Muscat was replying to questions put to him following a ministerial statement in which he updated parliament on progress made during last week’s Malta summit, which saw the leaders from the 28 European Union member states meet in Valletta to discuss migration, trans-atlantic relations and the future of the European Union.

He emphasised that over the last 15 months, a lot of work had been done on the part of the European Union to tackle migration. “Before the Libya agreement, the EU was smart enough to start working on Niger.
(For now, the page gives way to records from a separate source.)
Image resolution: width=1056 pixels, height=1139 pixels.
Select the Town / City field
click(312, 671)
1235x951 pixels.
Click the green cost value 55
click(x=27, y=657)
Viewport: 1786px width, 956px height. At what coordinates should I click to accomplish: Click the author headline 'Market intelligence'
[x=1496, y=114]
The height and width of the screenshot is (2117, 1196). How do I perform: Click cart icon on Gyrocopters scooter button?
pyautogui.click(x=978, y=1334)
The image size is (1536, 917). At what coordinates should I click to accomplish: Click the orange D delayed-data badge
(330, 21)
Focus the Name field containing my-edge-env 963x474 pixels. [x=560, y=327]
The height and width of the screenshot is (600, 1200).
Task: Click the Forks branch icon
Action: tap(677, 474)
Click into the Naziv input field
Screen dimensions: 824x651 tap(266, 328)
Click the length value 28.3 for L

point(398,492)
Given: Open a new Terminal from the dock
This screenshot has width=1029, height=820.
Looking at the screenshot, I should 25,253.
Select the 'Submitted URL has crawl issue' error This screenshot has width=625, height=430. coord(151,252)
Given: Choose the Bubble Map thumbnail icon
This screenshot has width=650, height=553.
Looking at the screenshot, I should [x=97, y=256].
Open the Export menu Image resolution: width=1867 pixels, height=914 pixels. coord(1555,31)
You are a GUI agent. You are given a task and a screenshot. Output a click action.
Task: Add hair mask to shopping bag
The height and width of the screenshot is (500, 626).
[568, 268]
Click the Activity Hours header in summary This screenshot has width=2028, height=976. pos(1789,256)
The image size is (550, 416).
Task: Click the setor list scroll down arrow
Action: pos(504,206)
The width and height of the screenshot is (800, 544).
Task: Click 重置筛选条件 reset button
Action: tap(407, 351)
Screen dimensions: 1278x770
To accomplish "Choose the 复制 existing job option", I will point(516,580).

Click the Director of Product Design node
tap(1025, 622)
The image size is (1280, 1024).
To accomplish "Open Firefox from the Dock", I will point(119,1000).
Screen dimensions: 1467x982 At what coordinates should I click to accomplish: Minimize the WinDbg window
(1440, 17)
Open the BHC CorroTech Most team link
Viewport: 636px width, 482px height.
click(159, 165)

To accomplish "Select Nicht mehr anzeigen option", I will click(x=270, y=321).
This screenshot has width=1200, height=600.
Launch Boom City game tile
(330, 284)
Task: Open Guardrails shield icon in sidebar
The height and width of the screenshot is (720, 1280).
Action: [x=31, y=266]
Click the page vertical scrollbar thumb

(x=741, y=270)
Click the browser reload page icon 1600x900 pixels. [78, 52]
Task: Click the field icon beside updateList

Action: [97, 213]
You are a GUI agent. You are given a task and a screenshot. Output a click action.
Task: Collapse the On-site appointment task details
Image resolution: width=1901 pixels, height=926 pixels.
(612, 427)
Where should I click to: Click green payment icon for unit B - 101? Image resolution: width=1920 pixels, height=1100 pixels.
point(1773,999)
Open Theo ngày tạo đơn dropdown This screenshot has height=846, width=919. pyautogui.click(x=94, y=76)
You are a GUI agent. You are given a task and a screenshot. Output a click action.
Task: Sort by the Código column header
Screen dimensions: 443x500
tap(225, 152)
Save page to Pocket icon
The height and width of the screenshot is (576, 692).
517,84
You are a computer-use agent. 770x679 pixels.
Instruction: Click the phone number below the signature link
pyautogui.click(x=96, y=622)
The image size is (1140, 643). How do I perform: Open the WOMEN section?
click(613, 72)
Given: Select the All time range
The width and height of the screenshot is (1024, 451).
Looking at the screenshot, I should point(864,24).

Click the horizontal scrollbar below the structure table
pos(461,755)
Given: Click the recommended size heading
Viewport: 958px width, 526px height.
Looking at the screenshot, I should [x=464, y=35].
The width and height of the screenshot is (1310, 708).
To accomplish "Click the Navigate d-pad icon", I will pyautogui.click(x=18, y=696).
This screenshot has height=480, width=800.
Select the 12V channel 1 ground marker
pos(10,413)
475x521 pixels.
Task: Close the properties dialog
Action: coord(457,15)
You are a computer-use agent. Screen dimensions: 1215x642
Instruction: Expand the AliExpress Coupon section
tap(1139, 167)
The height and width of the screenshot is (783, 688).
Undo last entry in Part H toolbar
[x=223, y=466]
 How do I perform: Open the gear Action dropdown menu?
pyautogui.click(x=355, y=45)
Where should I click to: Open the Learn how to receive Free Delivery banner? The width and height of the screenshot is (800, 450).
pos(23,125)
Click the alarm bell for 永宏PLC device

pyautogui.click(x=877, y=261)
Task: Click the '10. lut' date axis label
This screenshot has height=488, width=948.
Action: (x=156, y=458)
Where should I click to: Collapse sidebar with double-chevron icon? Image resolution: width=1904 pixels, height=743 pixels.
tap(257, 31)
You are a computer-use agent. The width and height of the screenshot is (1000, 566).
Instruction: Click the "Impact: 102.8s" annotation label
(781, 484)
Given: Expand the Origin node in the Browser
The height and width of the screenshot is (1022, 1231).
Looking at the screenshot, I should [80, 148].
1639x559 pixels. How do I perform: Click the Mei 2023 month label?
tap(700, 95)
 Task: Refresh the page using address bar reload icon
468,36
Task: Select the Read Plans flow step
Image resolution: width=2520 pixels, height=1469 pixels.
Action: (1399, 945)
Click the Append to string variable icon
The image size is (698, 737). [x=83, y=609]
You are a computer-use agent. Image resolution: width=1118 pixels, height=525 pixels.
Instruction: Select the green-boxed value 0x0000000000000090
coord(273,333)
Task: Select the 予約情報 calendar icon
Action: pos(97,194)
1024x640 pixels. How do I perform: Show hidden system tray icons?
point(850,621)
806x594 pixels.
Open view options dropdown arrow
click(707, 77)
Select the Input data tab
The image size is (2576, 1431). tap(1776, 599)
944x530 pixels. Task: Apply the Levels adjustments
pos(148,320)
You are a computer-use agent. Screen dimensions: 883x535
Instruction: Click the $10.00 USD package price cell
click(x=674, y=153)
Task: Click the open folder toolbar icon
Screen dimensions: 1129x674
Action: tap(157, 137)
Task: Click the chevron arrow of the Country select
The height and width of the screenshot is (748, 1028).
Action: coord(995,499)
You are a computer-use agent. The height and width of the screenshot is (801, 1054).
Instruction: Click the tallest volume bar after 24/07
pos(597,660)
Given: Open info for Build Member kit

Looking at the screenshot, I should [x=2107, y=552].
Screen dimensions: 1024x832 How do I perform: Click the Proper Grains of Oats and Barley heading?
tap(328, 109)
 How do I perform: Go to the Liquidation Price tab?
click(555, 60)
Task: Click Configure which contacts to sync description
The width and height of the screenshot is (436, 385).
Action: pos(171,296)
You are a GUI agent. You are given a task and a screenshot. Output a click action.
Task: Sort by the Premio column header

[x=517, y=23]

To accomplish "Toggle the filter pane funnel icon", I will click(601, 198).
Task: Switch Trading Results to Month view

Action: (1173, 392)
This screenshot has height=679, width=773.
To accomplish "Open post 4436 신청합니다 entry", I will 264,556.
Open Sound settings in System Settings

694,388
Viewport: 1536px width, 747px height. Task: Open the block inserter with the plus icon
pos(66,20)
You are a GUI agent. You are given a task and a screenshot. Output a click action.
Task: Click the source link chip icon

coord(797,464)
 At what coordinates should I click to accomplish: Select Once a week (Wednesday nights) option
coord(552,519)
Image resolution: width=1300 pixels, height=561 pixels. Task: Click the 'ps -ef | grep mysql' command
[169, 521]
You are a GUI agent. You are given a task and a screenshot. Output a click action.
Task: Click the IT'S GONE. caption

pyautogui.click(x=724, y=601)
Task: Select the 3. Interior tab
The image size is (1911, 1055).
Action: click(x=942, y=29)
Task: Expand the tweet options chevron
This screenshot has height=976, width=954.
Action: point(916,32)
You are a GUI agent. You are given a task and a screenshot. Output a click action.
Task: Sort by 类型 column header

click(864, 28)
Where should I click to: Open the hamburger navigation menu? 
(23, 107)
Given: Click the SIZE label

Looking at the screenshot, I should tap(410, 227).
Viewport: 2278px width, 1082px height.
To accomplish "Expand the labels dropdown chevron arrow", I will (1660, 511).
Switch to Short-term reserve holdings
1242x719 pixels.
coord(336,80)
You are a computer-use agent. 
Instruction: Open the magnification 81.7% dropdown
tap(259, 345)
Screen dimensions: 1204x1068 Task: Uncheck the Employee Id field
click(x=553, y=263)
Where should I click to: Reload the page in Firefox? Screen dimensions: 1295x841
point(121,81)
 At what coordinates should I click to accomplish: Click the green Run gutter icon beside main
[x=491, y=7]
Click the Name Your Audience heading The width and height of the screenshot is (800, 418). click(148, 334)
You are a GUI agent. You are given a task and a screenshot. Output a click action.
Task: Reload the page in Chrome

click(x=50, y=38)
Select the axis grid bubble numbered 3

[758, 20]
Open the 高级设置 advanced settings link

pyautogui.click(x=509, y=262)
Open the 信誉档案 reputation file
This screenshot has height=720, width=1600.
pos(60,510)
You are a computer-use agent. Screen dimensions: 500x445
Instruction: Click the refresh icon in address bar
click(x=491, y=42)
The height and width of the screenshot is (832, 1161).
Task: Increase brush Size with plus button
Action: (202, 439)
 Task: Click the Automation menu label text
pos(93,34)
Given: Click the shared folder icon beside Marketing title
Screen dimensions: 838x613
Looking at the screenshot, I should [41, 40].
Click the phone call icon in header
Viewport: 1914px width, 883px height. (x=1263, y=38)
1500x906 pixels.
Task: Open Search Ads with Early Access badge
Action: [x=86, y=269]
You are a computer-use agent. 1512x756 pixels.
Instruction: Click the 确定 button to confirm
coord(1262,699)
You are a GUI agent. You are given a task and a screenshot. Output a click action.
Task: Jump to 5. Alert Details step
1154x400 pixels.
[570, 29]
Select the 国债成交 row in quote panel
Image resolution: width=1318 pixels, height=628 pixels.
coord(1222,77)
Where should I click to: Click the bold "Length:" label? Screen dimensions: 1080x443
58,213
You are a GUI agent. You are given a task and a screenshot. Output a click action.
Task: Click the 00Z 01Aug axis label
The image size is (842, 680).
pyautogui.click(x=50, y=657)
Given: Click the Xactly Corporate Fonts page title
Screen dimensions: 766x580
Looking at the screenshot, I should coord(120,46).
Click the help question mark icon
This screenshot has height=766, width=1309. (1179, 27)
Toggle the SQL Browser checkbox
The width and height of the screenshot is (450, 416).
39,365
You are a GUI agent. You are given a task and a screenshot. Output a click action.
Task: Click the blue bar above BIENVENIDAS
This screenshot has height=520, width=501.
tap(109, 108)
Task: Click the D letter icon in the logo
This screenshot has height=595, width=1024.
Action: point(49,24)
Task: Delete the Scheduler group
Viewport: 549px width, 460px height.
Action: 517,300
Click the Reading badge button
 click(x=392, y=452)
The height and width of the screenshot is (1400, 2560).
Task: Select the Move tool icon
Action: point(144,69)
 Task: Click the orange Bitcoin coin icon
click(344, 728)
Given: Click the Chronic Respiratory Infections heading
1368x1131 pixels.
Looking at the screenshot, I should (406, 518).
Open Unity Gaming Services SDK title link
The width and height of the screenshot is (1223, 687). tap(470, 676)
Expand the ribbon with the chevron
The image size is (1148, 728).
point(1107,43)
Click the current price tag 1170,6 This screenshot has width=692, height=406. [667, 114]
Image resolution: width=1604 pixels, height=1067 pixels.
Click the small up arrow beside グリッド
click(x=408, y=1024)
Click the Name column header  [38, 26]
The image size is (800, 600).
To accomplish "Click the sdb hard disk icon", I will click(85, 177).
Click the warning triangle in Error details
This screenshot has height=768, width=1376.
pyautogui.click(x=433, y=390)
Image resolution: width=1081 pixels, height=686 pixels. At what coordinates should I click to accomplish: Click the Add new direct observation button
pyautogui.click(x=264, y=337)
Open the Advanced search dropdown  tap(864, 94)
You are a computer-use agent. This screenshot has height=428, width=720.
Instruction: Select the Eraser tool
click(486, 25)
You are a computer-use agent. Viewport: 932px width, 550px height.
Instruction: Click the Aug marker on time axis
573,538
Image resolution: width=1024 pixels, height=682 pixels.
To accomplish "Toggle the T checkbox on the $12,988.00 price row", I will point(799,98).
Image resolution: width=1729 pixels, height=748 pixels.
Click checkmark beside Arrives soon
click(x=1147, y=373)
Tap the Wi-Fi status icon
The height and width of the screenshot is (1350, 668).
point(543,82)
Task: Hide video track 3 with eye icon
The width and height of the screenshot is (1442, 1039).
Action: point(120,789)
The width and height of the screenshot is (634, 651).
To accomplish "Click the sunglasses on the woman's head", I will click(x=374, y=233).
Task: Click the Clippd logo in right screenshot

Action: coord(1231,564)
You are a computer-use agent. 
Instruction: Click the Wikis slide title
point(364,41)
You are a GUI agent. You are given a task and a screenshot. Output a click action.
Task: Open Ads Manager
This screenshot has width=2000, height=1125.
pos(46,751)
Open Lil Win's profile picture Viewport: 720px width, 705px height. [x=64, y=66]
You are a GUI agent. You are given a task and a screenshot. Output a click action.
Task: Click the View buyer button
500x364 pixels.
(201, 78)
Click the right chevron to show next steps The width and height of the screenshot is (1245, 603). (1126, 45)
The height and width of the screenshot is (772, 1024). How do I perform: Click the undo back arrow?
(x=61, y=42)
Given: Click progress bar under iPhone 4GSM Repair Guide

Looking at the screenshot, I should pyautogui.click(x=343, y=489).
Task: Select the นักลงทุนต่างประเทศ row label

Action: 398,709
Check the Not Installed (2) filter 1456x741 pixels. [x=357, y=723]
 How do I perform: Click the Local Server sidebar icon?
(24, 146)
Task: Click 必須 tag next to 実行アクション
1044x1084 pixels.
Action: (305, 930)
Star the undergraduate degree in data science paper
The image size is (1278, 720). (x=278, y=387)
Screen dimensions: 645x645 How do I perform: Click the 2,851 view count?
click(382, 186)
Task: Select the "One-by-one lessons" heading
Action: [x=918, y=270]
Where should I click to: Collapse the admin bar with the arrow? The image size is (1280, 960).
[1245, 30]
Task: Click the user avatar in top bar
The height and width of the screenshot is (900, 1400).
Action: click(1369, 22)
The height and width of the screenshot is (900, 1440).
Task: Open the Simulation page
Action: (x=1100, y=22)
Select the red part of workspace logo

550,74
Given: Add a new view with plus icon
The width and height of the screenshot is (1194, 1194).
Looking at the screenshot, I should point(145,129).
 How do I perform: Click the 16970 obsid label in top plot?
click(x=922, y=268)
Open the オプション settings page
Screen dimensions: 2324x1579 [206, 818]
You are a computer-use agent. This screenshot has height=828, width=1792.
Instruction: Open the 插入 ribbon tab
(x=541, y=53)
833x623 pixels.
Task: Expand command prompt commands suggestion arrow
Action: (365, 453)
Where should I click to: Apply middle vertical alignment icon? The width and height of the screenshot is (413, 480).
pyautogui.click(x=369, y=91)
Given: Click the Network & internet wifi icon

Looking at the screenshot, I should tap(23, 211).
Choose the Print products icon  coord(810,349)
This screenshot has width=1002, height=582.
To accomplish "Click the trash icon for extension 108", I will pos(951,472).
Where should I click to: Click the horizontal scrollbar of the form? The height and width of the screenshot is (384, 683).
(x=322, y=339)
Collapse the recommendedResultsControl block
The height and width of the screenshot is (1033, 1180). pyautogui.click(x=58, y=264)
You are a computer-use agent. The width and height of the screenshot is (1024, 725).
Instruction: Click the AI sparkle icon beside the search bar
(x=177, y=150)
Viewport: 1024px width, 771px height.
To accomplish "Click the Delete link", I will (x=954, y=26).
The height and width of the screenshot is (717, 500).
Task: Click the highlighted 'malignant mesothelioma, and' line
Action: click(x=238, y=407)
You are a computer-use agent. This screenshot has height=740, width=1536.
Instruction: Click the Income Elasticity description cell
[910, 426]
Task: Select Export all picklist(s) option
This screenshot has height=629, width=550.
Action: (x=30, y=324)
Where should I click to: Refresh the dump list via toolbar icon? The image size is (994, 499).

The country is one of the biggest problems when it comes to migration, and a lot of progress has been made there.”

While he acknowledged that the Libya is an unstable country, Muscat said that this was not a good enough reason not to engage with the government and to seek a solution.

“We were asked during the process, by EU heads of states, whether we could deal with Libya and our reply was always that we can either work with them now or we can abandon them and deal with a humanitarian crisis,” he said, adding that through the agreement, Libya’s Southern borders will be controlled for the first time.  

Moreover, the Prime Minister emphasised the importance of helping communities in Libya. “A lot of people just transport people in Libya because they have nothing else. It is just business for them, as though they were transporting anything else. We want to substitute that income.”

Turning to relations between the EU and the United States, Muscat said that the discussion between EU leaders during the Malta summit was not one where anti-American sentiment was expressed. “There was a sense of this being a gamechanger in the way the EU positions itself, 60 years after the Rome Treaty,” he said.

Opposition leader Simon Busuttil had earlier questioned what progress had been made on migration. “Since the [2015 Valletta] summit, more migrants have crossed the Mediterranean than have ever crossed before. Did the summit reach its goals?”

He appealed to the Prime Minister to tell people “whether the situation has in fact changed.”

Turning Sai Mizzi – Malta’s envoy to Shanghai and wife of minister Konrad Mizzi – Busuttil asked whether it is the case that the Prime Minister has been “taken hostage” by Konrad Mizzi, who has in turn, he said been taken hostage by his wife.

Foreign minister George Vella, speaking after Muscat, accused the leader of the opposition of not engaging in any constructive debate. “All I have heard from is cynicism,” he said.

He pushed back against claims that nothing had been done on migration, adding that everywhere he goes, “the Valletta summit is described as a watershed even” for migration.